Largest range between primes?

2005-08-31, 10:44

I'm curious of any large ranges between primes.. for instance, 11 and 13 have a range of 2.. which is quite small :p i'm curious of any large ranges between primes.. not necessarily the largest range, althought that would be interesting.. but just any large ranges you may know of.. I do not want to just read through the list of 10000 or more primes trying to notice some, so i'm wondering if anyone knows any off hand.

Thanks.

R.D. Silverman · 2005-08-31, 10:52

Quote:

Originally Posted by Unregistered

I'm curious of any large ranges between primes.. for instance, 11 and 13 have a range of 2.. which is quite small :p i'm curious of any large ranges between primes.. not necessarily the largest range, althought that would be interesting.. but just any large ranges you may know of.. I do not want to just read through the list of 10000 or more primes trying to notice some, so i'm wondering if anyone knows any off hand.

Thanks.

Huh? I am not sure of the reason behind your question. The gaps
between primes can be arbitrarily large.

2005-08-31, 12:21

Quote:

Originally Posted by R.D. Silverman

Huh? I am not sure of the reason behind your question.
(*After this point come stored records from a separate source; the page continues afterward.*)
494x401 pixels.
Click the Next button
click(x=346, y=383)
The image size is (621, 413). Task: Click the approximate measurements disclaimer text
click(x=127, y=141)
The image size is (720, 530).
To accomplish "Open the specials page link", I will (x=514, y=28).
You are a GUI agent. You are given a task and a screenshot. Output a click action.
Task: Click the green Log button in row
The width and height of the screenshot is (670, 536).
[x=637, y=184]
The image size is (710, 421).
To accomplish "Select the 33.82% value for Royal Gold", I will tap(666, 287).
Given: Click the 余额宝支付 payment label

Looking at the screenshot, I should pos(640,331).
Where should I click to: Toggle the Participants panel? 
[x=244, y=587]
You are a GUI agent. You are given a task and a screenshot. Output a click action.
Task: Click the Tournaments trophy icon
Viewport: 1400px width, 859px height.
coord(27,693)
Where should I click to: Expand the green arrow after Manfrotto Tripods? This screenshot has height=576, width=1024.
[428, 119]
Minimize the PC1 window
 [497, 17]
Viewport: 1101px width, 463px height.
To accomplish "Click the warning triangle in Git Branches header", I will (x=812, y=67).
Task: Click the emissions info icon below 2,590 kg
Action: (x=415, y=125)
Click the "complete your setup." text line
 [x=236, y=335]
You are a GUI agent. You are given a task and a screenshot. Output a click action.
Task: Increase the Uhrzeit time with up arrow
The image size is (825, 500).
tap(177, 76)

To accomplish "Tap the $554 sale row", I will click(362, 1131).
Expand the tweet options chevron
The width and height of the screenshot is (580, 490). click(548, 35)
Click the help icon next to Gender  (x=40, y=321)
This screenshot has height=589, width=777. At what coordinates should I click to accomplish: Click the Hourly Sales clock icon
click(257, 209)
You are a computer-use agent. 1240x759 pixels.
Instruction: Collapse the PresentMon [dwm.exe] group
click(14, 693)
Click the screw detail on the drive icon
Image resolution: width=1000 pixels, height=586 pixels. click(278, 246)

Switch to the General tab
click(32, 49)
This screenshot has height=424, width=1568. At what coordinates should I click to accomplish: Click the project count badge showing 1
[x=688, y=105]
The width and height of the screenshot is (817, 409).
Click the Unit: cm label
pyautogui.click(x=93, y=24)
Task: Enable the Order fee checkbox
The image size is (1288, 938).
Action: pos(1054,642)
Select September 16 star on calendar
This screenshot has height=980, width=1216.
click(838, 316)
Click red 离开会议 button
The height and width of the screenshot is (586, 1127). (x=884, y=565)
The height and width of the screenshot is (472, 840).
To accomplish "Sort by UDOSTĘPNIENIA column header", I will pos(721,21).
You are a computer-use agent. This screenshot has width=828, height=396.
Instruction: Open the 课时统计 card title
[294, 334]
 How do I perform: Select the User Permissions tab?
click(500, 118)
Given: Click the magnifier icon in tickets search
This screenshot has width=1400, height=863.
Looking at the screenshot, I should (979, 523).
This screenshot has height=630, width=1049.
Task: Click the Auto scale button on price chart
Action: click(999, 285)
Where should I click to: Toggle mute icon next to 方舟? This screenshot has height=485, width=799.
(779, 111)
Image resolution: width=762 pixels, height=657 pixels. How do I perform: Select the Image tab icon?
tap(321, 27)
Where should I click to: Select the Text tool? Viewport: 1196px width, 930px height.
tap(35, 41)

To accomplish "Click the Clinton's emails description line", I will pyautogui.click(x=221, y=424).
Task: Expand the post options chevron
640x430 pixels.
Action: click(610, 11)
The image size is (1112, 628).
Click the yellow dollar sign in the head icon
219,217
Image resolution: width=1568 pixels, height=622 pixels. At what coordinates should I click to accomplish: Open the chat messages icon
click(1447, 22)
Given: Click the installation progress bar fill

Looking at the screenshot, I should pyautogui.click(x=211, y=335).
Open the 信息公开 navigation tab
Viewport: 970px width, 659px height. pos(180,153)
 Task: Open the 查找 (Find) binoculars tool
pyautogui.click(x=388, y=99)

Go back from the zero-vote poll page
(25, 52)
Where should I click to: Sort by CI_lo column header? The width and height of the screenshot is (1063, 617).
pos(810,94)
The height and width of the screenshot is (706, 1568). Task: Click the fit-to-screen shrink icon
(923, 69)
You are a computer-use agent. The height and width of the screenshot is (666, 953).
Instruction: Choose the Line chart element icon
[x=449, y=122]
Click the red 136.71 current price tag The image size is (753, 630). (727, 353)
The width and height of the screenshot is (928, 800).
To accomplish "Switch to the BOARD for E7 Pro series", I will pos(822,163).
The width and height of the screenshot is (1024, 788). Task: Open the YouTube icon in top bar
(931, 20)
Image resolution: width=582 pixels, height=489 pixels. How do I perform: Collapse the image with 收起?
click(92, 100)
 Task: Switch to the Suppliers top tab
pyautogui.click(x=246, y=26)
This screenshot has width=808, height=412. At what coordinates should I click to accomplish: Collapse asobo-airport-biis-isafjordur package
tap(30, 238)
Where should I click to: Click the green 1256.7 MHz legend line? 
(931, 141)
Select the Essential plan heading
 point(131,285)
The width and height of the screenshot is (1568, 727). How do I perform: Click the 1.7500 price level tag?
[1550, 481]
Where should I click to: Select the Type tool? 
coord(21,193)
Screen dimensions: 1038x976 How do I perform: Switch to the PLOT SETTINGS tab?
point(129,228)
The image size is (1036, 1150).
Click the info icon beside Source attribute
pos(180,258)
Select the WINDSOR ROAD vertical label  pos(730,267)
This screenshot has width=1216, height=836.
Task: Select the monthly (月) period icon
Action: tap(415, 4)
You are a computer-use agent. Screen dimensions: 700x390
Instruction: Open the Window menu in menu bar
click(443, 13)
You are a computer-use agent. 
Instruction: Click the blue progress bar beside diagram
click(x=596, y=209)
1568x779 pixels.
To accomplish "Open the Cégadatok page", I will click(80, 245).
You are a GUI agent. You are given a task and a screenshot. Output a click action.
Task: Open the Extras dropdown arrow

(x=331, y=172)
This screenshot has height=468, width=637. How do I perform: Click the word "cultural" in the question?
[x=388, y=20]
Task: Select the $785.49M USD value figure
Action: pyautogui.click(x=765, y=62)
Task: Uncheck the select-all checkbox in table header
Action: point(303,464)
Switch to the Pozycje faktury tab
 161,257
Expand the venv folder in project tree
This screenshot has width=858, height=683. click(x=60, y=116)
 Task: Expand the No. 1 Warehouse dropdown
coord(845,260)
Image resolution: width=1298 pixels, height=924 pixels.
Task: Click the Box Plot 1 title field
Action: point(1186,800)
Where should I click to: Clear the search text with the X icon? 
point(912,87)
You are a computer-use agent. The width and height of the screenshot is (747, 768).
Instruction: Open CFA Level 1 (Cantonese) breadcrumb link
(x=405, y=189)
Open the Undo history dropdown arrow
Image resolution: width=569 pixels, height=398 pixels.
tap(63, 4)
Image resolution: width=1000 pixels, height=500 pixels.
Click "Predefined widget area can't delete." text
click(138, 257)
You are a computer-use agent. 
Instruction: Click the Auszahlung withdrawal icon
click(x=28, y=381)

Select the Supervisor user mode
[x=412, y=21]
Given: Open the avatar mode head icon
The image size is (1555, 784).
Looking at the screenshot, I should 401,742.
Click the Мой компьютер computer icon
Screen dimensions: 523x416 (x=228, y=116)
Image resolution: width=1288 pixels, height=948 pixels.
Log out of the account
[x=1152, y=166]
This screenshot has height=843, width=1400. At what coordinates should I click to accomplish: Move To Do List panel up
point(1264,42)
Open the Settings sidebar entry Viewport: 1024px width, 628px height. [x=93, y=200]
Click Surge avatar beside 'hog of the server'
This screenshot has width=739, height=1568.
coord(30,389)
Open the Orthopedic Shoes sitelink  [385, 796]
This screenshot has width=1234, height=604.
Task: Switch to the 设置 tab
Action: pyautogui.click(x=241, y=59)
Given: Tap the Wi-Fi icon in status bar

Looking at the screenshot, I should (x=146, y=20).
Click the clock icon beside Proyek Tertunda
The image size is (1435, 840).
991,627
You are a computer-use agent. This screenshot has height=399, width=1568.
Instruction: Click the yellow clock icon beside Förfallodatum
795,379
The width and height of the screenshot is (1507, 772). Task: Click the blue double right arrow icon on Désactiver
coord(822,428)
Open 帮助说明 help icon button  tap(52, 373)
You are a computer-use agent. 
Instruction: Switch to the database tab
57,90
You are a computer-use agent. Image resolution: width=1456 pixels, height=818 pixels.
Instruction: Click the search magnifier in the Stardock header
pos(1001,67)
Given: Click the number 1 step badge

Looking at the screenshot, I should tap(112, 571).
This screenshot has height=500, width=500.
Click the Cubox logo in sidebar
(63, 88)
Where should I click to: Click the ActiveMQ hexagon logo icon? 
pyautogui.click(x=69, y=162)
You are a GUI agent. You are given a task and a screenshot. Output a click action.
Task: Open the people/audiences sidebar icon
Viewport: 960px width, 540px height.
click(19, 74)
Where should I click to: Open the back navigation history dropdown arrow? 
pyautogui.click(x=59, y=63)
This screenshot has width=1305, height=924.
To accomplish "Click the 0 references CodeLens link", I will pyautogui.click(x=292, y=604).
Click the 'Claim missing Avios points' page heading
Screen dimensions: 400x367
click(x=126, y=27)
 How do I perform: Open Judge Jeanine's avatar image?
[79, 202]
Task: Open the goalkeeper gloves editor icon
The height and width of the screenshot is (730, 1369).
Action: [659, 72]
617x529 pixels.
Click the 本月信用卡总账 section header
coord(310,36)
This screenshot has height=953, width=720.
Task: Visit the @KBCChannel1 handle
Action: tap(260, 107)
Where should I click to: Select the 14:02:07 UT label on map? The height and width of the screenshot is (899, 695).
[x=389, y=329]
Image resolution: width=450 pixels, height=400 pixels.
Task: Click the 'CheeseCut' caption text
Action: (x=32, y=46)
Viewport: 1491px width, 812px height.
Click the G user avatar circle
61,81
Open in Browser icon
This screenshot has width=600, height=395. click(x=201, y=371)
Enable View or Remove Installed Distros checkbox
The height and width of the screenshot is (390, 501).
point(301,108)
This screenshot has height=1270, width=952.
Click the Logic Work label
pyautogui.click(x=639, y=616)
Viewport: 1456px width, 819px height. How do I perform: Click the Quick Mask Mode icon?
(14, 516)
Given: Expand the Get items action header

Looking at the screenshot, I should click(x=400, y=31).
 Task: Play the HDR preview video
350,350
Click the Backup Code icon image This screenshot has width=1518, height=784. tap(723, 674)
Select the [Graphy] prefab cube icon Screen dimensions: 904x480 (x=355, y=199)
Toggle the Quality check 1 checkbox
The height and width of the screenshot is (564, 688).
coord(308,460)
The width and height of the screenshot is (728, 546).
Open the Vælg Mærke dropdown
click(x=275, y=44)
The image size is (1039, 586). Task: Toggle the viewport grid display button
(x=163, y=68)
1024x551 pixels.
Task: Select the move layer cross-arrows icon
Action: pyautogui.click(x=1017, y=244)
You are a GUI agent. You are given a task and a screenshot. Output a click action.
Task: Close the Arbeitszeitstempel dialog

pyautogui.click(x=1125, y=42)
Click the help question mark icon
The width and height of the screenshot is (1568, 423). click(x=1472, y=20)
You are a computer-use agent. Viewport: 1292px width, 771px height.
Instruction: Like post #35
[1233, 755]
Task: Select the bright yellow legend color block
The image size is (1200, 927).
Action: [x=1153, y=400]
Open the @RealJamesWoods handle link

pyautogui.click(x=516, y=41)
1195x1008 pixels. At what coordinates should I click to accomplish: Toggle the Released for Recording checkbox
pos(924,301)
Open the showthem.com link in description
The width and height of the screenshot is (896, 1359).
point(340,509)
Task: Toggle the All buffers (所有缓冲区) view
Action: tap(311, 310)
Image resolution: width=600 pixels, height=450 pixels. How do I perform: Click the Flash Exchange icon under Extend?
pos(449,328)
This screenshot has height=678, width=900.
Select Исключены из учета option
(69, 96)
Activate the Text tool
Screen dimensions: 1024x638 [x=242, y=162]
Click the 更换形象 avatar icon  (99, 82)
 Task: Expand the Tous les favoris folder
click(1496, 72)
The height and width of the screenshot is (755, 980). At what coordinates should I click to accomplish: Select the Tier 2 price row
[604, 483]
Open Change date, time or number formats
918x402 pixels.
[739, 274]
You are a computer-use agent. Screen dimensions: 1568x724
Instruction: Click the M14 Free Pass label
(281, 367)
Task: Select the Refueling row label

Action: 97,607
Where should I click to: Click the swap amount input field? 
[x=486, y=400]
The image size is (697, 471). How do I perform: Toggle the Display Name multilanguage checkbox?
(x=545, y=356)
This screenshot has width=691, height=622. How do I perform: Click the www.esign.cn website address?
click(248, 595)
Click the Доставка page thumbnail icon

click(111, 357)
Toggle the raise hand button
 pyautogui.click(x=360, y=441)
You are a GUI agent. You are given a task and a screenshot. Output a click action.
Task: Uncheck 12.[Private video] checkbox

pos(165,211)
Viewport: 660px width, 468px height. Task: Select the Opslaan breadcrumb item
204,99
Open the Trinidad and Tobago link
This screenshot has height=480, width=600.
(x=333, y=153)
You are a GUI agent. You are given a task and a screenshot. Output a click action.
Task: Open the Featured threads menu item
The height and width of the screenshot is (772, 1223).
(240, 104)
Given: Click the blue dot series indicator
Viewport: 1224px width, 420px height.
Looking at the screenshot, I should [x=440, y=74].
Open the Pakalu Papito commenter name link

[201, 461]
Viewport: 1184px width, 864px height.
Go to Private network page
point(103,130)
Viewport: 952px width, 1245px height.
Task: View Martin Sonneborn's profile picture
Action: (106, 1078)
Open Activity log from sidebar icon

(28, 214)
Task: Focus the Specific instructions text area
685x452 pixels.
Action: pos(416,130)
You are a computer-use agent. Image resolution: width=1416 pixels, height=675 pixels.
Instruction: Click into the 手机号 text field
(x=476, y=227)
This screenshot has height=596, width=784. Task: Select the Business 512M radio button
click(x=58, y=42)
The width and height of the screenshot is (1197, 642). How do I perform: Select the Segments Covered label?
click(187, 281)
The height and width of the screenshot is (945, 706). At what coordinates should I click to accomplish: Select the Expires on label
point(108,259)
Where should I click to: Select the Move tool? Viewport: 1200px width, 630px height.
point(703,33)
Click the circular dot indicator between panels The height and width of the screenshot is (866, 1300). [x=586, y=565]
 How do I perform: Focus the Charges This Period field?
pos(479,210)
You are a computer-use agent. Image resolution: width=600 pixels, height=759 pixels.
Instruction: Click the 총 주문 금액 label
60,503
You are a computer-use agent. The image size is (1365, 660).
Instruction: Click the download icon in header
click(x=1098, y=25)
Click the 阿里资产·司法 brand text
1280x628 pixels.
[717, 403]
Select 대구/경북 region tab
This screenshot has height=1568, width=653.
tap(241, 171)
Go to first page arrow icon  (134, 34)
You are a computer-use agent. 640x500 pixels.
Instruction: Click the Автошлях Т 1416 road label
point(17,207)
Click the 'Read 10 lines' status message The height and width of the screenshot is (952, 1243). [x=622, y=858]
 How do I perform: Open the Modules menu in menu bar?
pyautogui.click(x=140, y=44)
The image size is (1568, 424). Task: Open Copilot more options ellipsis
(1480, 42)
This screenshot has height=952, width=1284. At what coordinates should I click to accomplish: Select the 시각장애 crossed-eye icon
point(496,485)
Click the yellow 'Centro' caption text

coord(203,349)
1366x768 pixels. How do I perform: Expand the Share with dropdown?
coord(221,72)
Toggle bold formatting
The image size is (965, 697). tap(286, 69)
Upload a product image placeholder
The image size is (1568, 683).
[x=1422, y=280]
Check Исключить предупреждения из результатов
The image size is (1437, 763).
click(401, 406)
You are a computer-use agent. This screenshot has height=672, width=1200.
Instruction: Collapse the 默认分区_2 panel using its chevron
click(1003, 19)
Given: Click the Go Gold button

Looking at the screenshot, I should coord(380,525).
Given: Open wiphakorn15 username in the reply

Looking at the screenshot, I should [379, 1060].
The gaps
between primes can be arbitrarily large.

no reason I was just merely curious how large the gaps can get further on down the list of primes.. i've really only looked at the first 30 or so primes.

well there is a reason kind of.. i have just recently been looking at primes and seeing if I can see any patterns.. can't really say how the range would relate to any patterns im thinking of.. im just merely curious :)

Uncwilly · 2005-08-31, 15:24

I have some data on this on a different machine. In the range of smaller numbers <100,000,000,000 there are gaps of ~230 (if I recall correctly).

I can post some of the actual info when I get a chance.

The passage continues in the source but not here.